Rather, the anthropologist also learns politics from his key-informant, who, Cassandra-like, senses his approaching doom unable to change his fate. Seemingly atoning for past sins, and contributions to divide et impera, (classifying, dividing and ruling the “other” was imperialism’s past and present), a new post-colonial, politically correct and reflexive anthropology would eschew using anthropological knowledge to exploit social cleavages, and rather explore the ties that bind diverse ethno-religious groups sharing the same land we hoped. Whitaker tries to show how Sivaram and his mates sought to work with like minded Marxists and other fellow travellers who shunned narrow ethnic nationalisms, but eventually gave up the struggle for a purer Marxism.
There is no nostalgia for violence or victimhood in Learning Politics. At once sympathetic and hard-headed, Mark consciously avoids the soft-focus, violence-aestheticising and magnifying tropes that characterised over a decade of anthropological analysis of “ethnic” conflict and stories of rumours of violence and victimhood (that often legitimises renewed violence) in villages, troubled and untroubled, near and far in Sri Lanka, since the war begun and the discipline’s interpretative turn.. From Batticaloa, his primary fieldwork site in the heart of the conflict zone, the book moves well beyond attempts to tell stories of violence from the “native’s point of view”; romances with others, their violence, victim-hood and suffering, with a stated purpose: to portray the agency and analysis of the informant/Â terrorist/ maccang, and learn from him while locating him for the reader in his social and intellectual milieu.
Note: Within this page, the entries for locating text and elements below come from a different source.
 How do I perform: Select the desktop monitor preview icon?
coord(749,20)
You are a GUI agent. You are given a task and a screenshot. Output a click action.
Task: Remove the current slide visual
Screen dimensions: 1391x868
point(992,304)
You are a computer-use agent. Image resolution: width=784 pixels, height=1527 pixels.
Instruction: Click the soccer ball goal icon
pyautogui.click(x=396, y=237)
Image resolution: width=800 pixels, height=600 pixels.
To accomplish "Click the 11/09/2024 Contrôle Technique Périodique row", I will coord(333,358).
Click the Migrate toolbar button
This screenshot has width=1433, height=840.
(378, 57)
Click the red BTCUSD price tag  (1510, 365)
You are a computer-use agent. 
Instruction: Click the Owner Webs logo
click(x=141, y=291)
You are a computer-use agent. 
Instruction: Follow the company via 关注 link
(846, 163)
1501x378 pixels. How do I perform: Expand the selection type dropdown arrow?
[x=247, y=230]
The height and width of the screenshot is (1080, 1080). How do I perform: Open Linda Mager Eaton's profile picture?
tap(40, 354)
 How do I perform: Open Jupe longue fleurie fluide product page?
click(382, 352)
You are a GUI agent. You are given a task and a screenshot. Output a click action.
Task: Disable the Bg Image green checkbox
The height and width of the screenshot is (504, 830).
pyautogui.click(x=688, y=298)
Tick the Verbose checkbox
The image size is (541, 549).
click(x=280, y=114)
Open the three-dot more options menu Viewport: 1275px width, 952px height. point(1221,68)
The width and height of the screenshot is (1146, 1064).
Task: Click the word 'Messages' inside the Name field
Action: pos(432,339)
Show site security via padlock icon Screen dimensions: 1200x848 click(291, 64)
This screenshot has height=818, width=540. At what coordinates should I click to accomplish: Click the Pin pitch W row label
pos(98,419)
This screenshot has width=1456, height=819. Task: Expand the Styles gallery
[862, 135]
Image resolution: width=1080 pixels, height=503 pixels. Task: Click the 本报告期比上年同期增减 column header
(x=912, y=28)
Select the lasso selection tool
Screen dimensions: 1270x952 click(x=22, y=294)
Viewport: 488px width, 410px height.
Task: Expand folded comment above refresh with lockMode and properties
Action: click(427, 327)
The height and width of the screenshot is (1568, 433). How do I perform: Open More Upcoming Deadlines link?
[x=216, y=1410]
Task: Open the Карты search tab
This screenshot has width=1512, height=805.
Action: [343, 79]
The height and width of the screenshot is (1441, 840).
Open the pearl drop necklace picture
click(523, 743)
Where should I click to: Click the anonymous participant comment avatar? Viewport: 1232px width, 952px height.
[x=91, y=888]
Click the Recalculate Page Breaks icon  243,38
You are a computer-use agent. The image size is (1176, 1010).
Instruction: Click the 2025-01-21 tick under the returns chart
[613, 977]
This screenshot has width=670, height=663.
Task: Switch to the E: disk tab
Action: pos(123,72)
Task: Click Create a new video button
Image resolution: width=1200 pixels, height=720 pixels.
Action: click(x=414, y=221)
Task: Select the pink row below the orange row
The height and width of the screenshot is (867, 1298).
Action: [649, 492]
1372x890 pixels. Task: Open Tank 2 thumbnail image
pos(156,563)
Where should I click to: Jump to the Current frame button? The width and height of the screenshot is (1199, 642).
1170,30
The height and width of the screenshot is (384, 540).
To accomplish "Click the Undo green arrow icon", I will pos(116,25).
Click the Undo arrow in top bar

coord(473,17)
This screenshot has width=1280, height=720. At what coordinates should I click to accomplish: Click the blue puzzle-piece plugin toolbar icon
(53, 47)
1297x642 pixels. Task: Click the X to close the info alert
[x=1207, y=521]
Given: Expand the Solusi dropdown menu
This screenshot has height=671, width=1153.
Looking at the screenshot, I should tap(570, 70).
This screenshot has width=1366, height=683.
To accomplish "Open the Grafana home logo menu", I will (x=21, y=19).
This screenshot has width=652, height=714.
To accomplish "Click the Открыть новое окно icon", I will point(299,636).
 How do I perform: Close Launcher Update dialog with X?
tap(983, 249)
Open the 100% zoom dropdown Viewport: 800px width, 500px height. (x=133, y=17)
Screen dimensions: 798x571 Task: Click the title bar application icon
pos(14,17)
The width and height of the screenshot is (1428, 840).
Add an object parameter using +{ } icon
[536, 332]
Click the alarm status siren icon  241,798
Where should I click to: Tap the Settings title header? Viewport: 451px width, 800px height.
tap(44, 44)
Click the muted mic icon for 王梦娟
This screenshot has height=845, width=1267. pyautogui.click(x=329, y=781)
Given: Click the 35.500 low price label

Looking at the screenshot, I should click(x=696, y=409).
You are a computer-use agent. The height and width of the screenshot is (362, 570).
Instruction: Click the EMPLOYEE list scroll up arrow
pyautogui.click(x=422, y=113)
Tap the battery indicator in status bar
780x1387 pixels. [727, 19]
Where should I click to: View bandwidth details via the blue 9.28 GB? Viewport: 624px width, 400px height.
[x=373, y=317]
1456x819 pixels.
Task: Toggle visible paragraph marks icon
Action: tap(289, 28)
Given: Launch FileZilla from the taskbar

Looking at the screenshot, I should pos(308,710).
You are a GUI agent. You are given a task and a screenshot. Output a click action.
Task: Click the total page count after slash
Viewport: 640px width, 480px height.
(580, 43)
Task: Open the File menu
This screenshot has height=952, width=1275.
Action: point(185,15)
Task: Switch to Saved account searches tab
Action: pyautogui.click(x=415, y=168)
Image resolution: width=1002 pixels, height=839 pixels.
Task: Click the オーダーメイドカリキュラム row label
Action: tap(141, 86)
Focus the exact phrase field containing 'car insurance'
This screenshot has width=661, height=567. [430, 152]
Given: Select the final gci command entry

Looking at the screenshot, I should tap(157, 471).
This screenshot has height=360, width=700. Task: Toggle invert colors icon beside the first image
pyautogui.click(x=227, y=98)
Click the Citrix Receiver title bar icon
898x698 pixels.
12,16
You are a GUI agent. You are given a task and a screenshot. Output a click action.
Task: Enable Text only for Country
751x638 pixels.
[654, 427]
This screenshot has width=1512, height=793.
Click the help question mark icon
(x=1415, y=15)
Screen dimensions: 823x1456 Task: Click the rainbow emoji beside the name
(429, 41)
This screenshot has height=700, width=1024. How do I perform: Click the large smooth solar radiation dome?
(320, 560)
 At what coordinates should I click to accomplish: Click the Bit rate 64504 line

Whitaker is in good intellectual company when turning ethnographic tables, learning from, rather than “translating” the ‘other’ in Sri Lanka, an island favoured by anthropologists if not the gods. Finally, one wishes that Whitaker had followed the logic of Sivaram’s later arguments on the transnational dimensions of violence in the island. That apart, this book marks the coming of age of ‘ethnic conflict” analysis and the ‘anthropology of violence’ on Sri Lanka.
Darini Rajasingham Senanayake, is a visiting research fellow at the Institute of South Asian Studies, National University of Singapore.